**THE PROBLEM**
Starting at the beginning of the data and ending at the line containing "click(x=443, y=165)", write out every line again with its instructions, and offset each coordinate in the answers by adding 28 to it.

**LISTED ENTRIES**
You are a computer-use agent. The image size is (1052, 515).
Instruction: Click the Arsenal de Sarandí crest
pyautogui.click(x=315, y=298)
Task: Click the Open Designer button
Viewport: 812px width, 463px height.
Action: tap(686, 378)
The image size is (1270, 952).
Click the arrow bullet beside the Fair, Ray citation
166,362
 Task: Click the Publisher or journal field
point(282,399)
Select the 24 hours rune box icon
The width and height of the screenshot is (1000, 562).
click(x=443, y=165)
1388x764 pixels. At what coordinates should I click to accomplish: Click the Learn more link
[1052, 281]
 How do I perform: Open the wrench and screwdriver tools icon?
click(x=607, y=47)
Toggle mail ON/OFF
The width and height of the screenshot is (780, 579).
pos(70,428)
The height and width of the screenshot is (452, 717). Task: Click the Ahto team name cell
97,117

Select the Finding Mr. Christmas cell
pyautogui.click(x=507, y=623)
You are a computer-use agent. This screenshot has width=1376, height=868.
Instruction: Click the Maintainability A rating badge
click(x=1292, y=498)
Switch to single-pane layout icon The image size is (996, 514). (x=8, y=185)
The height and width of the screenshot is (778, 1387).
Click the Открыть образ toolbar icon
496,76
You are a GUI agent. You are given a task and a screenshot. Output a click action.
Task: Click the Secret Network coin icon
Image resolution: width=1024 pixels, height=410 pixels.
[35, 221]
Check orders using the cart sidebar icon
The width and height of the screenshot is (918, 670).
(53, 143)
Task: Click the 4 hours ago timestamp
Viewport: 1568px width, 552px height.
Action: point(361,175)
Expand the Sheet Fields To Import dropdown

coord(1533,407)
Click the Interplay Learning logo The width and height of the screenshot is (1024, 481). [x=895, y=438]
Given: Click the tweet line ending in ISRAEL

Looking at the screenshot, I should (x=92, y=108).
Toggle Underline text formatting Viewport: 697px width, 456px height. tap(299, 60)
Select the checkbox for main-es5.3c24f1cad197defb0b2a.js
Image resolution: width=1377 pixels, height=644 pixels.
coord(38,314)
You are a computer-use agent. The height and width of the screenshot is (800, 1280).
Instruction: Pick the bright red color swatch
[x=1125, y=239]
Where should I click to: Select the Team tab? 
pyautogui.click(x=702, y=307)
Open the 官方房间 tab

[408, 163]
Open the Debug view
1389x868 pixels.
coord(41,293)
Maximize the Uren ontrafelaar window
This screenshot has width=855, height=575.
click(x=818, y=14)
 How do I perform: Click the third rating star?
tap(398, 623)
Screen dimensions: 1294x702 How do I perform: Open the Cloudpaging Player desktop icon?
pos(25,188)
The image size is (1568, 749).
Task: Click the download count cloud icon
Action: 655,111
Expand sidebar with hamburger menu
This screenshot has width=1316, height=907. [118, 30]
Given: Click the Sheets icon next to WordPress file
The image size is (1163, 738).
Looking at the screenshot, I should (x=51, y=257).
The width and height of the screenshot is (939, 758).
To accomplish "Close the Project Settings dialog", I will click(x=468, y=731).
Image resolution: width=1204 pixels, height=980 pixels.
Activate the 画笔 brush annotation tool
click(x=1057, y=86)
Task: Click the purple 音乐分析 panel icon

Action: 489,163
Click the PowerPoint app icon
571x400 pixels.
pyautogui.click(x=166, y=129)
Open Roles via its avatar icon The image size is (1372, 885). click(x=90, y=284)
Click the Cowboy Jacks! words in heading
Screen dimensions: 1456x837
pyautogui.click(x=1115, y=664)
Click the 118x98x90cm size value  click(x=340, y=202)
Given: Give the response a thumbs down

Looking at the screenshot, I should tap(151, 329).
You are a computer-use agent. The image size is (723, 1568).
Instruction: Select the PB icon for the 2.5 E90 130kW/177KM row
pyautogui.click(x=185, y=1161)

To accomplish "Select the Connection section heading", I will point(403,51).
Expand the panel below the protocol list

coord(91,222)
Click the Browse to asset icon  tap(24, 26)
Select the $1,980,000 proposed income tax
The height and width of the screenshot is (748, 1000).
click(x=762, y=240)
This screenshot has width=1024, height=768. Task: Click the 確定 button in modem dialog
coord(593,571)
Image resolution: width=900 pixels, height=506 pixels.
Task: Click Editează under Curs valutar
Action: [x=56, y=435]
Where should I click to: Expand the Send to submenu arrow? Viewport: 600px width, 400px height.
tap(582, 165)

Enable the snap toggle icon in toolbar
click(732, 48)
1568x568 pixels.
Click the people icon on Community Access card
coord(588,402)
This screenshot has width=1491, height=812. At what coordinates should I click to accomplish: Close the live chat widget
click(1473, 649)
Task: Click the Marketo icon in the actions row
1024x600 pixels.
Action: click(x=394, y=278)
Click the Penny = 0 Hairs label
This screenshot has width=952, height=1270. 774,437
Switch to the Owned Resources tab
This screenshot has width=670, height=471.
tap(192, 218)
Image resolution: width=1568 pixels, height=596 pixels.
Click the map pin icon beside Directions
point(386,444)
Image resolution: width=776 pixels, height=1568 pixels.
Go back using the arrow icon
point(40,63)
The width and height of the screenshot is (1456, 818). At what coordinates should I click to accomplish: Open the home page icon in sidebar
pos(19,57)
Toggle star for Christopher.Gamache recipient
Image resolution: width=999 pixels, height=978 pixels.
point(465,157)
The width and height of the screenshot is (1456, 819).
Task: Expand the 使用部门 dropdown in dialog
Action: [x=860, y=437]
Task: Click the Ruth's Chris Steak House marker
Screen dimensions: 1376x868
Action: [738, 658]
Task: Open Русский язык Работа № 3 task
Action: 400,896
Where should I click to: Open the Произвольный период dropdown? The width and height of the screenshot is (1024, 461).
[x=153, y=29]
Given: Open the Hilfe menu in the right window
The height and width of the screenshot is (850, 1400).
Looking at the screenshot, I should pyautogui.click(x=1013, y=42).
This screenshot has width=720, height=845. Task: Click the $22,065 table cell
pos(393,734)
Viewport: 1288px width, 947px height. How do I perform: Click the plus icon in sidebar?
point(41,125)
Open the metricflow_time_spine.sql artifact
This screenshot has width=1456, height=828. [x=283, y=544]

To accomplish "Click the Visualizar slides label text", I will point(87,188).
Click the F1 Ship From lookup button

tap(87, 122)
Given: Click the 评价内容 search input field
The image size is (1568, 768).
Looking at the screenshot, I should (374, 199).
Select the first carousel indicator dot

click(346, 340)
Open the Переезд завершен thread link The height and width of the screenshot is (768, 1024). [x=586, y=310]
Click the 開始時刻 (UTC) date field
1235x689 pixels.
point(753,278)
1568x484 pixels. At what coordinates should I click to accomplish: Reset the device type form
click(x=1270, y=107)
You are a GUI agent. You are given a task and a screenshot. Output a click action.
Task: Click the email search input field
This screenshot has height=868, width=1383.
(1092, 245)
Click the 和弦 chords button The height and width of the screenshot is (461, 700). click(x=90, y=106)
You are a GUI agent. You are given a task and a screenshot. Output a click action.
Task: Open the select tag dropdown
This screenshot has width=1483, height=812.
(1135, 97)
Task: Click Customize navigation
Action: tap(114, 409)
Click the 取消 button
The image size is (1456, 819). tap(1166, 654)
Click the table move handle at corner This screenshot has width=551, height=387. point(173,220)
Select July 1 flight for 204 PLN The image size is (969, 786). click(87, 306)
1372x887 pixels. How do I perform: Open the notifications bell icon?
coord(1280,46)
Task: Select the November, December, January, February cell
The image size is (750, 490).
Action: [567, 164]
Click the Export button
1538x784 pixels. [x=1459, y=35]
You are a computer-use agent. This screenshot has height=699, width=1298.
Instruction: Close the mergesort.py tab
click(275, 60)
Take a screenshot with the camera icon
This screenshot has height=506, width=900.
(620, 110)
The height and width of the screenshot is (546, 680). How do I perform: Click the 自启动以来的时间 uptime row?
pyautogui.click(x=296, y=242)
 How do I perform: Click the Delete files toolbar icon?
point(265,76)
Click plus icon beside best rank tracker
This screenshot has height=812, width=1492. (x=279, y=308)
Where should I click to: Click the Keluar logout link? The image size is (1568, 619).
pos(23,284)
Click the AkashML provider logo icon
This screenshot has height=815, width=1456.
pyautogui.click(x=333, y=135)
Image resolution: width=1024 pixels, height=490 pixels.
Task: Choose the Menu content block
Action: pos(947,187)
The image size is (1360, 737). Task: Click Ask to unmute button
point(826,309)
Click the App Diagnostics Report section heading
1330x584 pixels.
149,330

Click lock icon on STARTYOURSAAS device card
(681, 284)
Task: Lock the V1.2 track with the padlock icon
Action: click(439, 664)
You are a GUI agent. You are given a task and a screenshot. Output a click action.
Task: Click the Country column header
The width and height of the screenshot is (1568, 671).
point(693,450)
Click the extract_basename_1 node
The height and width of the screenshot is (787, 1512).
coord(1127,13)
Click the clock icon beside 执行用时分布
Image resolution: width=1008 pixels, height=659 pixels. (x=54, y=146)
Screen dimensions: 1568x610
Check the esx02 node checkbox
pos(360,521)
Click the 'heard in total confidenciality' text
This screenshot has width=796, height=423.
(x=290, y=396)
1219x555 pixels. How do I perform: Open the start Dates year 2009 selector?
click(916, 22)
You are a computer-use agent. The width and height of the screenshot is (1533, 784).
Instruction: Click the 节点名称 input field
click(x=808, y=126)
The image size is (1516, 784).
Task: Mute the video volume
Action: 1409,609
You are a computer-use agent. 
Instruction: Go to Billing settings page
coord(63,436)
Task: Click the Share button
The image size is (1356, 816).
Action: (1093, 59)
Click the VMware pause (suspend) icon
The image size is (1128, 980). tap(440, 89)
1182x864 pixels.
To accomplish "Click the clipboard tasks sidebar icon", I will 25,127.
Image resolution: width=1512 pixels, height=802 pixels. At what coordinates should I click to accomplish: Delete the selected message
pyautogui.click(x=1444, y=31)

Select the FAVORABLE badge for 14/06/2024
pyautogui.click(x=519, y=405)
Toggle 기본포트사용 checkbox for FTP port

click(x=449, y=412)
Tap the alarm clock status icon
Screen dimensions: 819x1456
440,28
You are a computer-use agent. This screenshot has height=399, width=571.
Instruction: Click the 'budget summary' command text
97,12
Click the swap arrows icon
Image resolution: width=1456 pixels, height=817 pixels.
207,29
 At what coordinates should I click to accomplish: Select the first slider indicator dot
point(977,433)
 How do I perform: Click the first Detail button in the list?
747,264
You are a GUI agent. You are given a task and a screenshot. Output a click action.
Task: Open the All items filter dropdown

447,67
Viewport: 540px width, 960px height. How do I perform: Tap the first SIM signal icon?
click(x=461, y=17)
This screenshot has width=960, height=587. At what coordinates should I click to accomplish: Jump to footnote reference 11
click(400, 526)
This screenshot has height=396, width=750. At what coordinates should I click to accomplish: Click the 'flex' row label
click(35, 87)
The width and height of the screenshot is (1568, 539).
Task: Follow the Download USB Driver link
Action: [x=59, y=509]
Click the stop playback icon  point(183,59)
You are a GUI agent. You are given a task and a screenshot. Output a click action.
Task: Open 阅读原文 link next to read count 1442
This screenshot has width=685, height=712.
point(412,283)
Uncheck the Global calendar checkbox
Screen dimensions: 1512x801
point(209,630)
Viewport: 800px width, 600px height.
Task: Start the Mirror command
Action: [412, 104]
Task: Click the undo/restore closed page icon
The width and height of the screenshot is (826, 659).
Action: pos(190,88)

**WRITTEN SOLUTION**
You are a computer-use agent. The image size is (1052, 515).
Instruction: Click the Arsenal de Sarandí crest
pyautogui.click(x=343, y=326)
Task: Click the Open Designer button
Viewport: 812px width, 463px height.
Action: tap(714, 406)
The image size is (1270, 952).
Click the arrow bullet beside the Fair, Ray citation
194,390
 Task: Click the Publisher or journal field
point(310,427)
Select the 24 hours rune box icon
The width and height of the screenshot is (1000, 562).
click(x=471, y=193)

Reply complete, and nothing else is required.